> [GOAL]
Reproduce the rows below verbatim, starting at the first row and ending with the line that contains "pyautogui.click(x=616, y=791)", inclusive.

> [RECORDS FOR THIS TASK]
....

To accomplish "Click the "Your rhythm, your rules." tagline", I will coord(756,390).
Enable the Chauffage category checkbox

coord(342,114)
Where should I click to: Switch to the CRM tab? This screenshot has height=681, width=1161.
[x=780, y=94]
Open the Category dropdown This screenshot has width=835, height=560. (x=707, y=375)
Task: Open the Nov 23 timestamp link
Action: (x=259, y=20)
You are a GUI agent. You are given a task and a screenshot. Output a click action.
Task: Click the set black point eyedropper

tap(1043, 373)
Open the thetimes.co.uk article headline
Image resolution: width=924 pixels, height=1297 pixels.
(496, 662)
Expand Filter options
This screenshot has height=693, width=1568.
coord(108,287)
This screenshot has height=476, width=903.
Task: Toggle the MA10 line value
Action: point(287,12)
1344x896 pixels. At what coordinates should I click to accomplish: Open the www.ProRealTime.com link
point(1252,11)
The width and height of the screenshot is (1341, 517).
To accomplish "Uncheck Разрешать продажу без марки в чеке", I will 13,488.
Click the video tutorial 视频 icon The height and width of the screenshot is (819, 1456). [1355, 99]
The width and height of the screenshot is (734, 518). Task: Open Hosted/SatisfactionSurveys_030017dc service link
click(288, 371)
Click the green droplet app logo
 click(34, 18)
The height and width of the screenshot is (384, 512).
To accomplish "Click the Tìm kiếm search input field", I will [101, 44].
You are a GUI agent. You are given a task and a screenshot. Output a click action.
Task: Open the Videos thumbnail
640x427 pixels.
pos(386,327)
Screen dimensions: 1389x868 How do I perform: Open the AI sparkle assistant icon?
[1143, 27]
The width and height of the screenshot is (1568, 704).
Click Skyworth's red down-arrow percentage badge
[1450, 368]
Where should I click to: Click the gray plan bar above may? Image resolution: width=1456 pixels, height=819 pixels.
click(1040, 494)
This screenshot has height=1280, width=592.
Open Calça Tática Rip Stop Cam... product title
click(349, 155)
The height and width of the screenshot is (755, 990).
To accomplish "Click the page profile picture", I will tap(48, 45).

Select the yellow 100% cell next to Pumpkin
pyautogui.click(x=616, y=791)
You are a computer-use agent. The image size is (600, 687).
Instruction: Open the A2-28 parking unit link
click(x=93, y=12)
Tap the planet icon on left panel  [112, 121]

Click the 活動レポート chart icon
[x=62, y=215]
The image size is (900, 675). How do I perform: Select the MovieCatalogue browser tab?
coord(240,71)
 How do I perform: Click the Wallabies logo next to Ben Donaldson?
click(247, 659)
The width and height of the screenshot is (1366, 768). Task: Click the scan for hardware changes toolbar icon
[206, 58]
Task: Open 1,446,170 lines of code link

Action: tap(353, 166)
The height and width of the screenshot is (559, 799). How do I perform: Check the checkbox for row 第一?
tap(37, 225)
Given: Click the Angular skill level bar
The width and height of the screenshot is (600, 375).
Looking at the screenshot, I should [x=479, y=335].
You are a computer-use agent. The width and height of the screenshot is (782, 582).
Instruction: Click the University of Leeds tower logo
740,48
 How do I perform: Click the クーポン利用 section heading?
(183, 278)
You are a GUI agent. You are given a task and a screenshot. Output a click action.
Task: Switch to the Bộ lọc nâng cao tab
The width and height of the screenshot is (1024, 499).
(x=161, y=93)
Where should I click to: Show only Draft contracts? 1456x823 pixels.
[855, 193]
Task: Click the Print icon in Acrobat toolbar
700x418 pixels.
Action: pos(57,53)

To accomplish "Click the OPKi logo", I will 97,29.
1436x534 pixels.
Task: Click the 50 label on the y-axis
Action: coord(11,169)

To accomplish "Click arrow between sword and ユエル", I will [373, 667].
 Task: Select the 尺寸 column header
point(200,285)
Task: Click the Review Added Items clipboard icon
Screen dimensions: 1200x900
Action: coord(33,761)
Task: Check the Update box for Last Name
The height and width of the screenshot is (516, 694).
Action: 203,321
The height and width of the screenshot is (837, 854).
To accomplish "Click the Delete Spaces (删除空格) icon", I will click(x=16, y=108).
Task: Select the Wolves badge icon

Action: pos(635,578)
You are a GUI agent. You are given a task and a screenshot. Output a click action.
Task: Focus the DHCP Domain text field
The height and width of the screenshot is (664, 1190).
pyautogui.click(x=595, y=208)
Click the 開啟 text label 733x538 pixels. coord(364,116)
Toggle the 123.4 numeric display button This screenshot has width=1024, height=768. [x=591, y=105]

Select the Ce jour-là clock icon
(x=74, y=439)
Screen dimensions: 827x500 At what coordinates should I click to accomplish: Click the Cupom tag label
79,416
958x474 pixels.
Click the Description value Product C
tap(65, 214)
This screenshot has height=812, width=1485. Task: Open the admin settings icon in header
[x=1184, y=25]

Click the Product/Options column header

....

> [THE SOLUTION]
To accomplish "Click the "Your rhythm, your rules." tagline", I will coord(756,390).
Enable the Chauffage category checkbox

coord(342,114)
Where should I click to: Switch to the CRM tab? This screenshot has height=681, width=1161.
[x=780, y=94]
Open the Category dropdown This screenshot has width=835, height=560. (x=707, y=375)
Task: Open the Nov 23 timestamp link
Action: (x=259, y=20)
You are a GUI agent. You are given a task and a screenshot. Output a click action.
Task: Click the set black point eyedropper

tap(1043, 373)
Open the thetimes.co.uk article headline
Image resolution: width=924 pixels, height=1297 pixels.
(496, 662)
Expand Filter options
This screenshot has height=693, width=1568.
coord(108,287)
This screenshot has height=476, width=903.
Task: Toggle the MA10 line value
Action: point(287,12)
1344x896 pixels. At what coordinates should I click to accomplish: Open the www.ProRealTime.com link
point(1252,11)
The width and height of the screenshot is (1341, 517).
To accomplish "Uncheck Разрешать продажу без марки в чеке", I will 13,488.
Click the video tutorial 视频 icon The height and width of the screenshot is (819, 1456). [1355, 99]
The width and height of the screenshot is (734, 518). Task: Open Hosted/SatisfactionSurveys_030017dc service link
click(288, 371)
Click the green droplet app logo
 click(34, 18)
The height and width of the screenshot is (384, 512).
To accomplish "Click the Tìm kiếm search input field", I will [101, 44].
You are a GUI agent. You are given a task and a screenshot. Output a click action.
Task: Open the Videos thumbnail
640x427 pixels.
pos(386,327)
Screen dimensions: 1389x868 How do I perform: Open the AI sparkle assistant icon?
[1143, 27]
The width and height of the screenshot is (1568, 704).
Click Skyworth's red down-arrow percentage badge
[1450, 368]
Where should I click to: Click the gray plan bar above may? Image resolution: width=1456 pixels, height=819 pixels.
click(1040, 494)
This screenshot has height=1280, width=592.
Open Calça Tática Rip Stop Cam... product title
click(349, 155)
The height and width of the screenshot is (755, 990).
To accomplish "Click the page profile picture", I will tap(48, 45).

Select the yellow 100% cell next to Pumpkin
pyautogui.click(x=616, y=791)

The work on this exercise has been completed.